Adult; Mystery/Thriller; (Create)

The fifth book in the Yarn Woman, “The Woman Who Loved Sunflowers,” takes Ruth M, the Yarn Woman, from San Francisco to California’s Central Valley in search of Mrs. Jill Lynch, who disappeared on her weekly trip from Oakland to San Francisco to volunteer at humanitarian nonprofit. At first glance it seems like Mrs. Lynch has been living a quiet suburban life with her husband, leaving home every Wednesday to help pack knitted woolens to ship to war-torn areas of the Middle East. But when Ruth is called in by SFPD Detective William Chu, the first thing she observes is the woman’s seventeenth-century textiles and artwork, rare pieces masquerading as twenty-first-century kitsch. A book of matches near unlit candles in Mrs. Lynch’s fiber-arts room sends Ruth to the San Francisco waterfront where Mrs. Lynch is apparently living a second life with an artist and lover. As Ruth unravels the mystery of the missing woman, she finds herself confronting a tangle of identities wrapped in Faustian pacts, industrial espionage, and a cold-case murder that spawned the melange of deceptions that are now rising up to claim Mrs. Lynch’s life, and perhaps her soul.
Reviews
Jillian Moreno, Knitty Magazine

I have read the Yarn Woman mysteries from the beginning, and they only get better. This mystery revolves around a missing woman who is a mystery herself. Because every Yarn Woman mystery is built on layers, this one includes government conspiracy, and immigrants in California. It is hard to say more without giving things away.
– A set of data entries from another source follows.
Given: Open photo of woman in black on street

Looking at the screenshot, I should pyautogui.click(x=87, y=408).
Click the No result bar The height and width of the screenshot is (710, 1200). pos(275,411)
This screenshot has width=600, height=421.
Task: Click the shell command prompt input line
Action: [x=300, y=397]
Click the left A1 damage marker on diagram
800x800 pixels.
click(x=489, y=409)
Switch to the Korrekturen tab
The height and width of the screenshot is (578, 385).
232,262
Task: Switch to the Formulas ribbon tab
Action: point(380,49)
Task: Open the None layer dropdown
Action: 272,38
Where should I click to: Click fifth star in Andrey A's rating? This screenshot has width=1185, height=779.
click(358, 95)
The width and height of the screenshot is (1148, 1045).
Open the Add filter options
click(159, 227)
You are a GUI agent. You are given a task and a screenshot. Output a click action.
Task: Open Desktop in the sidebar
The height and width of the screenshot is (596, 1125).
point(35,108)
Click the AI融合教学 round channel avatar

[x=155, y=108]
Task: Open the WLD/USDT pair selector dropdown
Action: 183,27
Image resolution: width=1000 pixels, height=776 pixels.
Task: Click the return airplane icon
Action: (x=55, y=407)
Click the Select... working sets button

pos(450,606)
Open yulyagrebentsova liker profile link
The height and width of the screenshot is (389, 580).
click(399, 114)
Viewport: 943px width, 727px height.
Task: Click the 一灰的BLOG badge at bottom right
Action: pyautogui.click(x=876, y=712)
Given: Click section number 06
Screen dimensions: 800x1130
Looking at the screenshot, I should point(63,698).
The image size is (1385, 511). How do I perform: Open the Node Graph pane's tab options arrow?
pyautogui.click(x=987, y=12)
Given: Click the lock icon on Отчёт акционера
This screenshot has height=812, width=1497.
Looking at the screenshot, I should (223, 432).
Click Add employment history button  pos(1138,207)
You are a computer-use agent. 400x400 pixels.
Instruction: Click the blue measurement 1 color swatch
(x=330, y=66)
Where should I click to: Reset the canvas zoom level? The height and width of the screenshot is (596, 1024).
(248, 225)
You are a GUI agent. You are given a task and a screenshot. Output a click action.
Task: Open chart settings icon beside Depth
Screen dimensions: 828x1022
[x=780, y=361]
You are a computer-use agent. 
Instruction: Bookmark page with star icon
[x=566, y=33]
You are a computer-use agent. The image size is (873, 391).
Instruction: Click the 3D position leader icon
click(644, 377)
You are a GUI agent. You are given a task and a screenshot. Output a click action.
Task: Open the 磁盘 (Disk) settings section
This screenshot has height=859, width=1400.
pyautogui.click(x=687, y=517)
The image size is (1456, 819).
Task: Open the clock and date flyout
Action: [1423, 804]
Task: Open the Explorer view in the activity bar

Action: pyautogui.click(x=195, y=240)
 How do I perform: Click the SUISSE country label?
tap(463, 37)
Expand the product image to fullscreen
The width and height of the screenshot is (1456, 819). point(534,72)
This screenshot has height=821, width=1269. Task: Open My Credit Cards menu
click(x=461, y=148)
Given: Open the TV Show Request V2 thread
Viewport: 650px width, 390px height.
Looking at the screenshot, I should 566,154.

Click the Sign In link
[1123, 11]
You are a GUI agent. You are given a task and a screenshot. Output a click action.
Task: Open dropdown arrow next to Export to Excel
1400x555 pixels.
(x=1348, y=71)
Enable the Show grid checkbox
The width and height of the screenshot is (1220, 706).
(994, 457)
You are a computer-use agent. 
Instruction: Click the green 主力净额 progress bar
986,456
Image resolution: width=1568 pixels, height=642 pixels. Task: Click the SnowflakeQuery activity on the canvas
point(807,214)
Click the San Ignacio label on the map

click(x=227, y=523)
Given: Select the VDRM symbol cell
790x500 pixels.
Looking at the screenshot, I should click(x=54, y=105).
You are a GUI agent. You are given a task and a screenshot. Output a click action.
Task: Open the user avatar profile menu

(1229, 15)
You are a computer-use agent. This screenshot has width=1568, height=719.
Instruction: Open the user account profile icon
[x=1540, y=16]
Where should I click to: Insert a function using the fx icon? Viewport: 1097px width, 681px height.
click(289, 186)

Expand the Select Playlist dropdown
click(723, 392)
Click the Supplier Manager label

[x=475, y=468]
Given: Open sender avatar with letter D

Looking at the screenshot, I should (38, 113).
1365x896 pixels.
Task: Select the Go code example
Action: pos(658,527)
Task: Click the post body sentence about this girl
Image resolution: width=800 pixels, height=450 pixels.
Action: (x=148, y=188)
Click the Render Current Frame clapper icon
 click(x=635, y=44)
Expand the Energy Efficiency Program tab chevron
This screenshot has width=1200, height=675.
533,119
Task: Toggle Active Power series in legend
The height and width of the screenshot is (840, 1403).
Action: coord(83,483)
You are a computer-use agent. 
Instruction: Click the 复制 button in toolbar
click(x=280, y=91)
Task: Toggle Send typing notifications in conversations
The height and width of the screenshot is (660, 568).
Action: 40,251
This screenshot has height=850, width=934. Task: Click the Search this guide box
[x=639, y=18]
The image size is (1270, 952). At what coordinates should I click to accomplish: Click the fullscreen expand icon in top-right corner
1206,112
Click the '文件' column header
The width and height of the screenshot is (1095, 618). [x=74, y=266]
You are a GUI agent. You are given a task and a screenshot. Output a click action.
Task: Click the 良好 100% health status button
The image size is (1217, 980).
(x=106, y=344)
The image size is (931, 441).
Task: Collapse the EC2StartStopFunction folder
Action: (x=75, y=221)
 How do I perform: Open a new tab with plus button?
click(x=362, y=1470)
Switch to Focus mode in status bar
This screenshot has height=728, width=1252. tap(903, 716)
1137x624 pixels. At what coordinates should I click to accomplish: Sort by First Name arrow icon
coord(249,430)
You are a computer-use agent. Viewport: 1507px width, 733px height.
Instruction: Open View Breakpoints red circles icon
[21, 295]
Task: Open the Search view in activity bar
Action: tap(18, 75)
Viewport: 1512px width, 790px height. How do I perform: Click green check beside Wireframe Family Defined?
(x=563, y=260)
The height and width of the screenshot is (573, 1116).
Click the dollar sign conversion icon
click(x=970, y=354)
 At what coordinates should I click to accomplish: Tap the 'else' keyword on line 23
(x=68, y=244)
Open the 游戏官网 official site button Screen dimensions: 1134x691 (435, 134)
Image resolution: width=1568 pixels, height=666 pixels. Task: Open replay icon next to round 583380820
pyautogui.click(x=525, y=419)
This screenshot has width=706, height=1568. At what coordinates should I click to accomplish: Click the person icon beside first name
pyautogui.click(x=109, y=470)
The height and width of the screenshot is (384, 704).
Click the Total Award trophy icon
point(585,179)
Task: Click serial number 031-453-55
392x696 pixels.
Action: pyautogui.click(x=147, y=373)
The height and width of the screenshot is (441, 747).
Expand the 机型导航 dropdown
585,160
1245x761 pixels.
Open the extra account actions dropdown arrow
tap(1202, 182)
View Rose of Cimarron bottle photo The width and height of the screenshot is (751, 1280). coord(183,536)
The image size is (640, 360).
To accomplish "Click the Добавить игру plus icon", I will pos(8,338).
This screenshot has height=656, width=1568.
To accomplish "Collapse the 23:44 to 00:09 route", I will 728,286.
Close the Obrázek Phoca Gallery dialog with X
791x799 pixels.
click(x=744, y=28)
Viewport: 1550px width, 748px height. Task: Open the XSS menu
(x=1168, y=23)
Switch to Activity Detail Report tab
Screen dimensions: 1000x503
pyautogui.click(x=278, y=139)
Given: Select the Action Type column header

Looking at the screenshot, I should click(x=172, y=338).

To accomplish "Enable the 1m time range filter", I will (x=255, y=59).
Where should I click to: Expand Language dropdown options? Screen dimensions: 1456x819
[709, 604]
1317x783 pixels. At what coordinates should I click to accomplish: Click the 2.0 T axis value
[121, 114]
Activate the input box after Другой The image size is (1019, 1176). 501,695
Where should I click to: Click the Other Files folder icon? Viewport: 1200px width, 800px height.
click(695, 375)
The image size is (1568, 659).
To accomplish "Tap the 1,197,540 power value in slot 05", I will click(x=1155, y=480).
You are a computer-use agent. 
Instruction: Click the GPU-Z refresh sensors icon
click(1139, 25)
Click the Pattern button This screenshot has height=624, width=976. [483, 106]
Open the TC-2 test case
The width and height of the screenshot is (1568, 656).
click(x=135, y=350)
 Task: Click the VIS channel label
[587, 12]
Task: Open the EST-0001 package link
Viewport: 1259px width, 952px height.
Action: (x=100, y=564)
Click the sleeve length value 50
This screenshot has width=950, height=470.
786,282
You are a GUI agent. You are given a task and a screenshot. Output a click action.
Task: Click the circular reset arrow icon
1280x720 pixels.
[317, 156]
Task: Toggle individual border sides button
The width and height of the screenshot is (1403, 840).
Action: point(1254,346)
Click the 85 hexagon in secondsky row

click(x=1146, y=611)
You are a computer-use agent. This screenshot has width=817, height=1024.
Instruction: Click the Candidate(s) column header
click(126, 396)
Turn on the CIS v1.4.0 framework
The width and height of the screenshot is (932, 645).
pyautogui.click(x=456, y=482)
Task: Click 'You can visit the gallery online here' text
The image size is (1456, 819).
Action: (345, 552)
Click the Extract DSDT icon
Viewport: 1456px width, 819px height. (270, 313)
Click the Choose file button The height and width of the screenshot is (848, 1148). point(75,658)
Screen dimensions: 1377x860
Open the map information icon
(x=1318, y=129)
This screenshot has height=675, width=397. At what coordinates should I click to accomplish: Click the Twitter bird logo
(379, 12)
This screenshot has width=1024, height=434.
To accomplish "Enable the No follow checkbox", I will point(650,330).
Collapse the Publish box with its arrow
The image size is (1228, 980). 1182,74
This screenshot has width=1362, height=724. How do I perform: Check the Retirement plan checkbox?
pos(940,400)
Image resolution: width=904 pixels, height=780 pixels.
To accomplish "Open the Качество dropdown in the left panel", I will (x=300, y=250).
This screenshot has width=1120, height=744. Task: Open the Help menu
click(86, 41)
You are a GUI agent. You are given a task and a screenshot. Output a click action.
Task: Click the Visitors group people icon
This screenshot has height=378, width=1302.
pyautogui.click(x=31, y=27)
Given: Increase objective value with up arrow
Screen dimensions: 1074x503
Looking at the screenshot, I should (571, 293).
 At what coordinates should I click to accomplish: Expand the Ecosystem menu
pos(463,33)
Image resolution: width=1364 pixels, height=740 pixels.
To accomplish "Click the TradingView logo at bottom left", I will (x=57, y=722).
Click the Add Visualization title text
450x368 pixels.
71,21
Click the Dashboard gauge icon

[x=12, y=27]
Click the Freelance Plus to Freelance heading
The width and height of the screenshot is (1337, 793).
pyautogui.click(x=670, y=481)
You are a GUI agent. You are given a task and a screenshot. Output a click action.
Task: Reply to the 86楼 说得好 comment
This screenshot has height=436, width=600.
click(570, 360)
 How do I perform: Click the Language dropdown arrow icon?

This book has the least amount of textile discussion in the series so far, though what there is, revolving around linen, canvas, and tapestry, is very interesting.

I really enjoy that these books are never wrapped up in a neat bow. The main mystery is always solved but there are always questions left unanswered. The twists and turns of the mysteries and the writing step up with every new adventure.

I came for the textiles, but stayed for the mystery.